The commission’s day-to-day work includes licensing every casino employee through background investigations, monitoring game fairness and security, and ensuring compliance with both tribal and federal regulations. No one can work at FireKeepers without a gaming license issued by this commission, and licenses can be suspended, denied, or revoked based on the results of the background review.
Federal enforcement adds another layer. The NIGC has authority to fine a tribal gaming operator up to $25,000 per violation for breaching any provision of IGRA, NIGC regulations, or approved tribal gaming ordinances. For serious violations, the NIGC chairman can order a temporary closure of the entire gaming operation, and the full commission can vote to make that closure permanent.
If you believe a game outcome or payout was handled incorrectly, the commission has a formal dispute resolution process. You must first try to resolve the issue directly with casino management. If that fails, you file a written guest dispute with the Gaming Commission’s agency. For disputes involving $500 or more, you can request a formal hearing before the commission itself, but that request must be made in writing within seven business days of the agency’s final denial. The commission then schedules a hearing within fourteen business days.
Because a tribal government owns FireKeepers, federal law strictly limits how the casino’s net revenue can be spent. Under IGRA, net gaming revenue may only be used for five purposes: funding tribal government operations and programs, providing for the general welfare of the tribe and its members, promoting tribal economic development, donating to charitable organizations, and helping fund operations of local government agencies.
For the NHBP specifically, casino revenue flows into programs overseen by the Tribal Council’s various committees, including housing assistance, elder services, education initiatives, a health and wellness program called Journey to Wellness, emergency preparedness, and parks and cemetery maintenance. These are the kinds of services a county or city government would normally fund through taxes, but for the NHBP, the casino is the primary revenue engine replacing that tax base.
The tribe also shares revenue with surrounding communities. Under the Tribal-State Gaming Compact, the FireKeepers Local Revenue Sharing Board distributes a portion of the casino’s annual net winnings to local government units in the area, with discretionary grants available when funding allows. A separate compact amendment directs up to $500,000 per year from the tribe’s state revenue-sharing payments into the Michigan Native American Heritage Fund, which awards grants to schools, universities, and local governments for projects promoting understanding of Michigan’s tribal history.

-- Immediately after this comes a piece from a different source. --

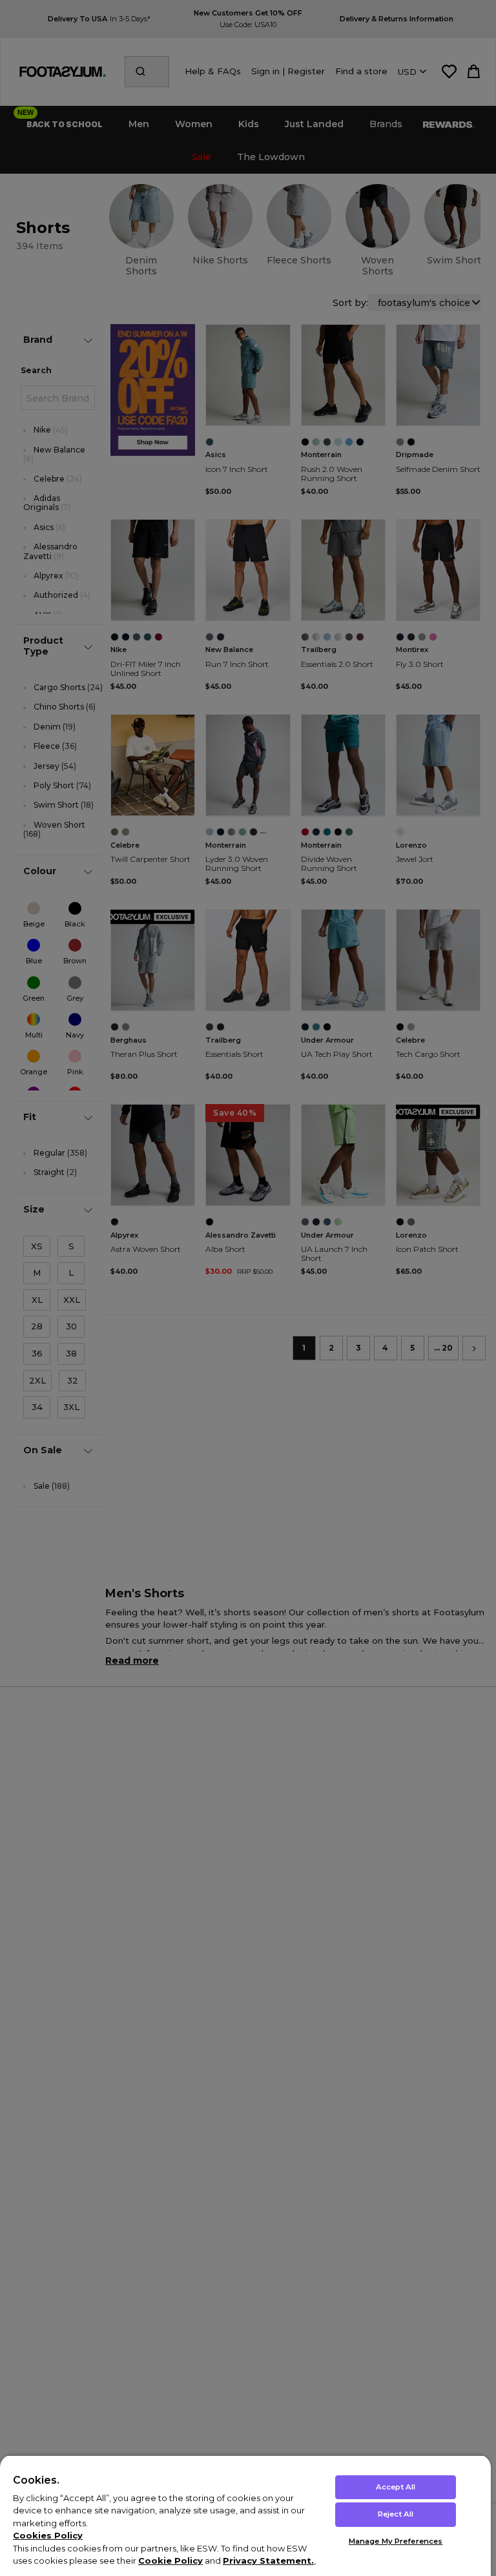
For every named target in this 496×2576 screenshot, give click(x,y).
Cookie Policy (170, 2560)
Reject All (395, 2514)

Tribal sovereign immunity is one of the most practically significant consequences of tribal ownership, and the one that catches visitors off guard. As a sovereign government, the NHBP generally cannot be sued in state or federal court without its own consent or an act of Congress. That immunity extends to the casino itself and to tribal agencies.
This doesn’t mean the tribe operates without accountability. Congress can authorize suits against tribes, the federal government can always bring enforcement actions, and tribal officers can be sued for certain types of equitable relief. The tribe’s own Gaming Commission provides an internal dispute resolution process for patron complaints. But the practical reality is that the legal options available to someone with a grievance against FireKeepers are narrower than what they’d have against a privately owned commercial casino. If you have a dispute, the internal process described above is your primary path to resolution.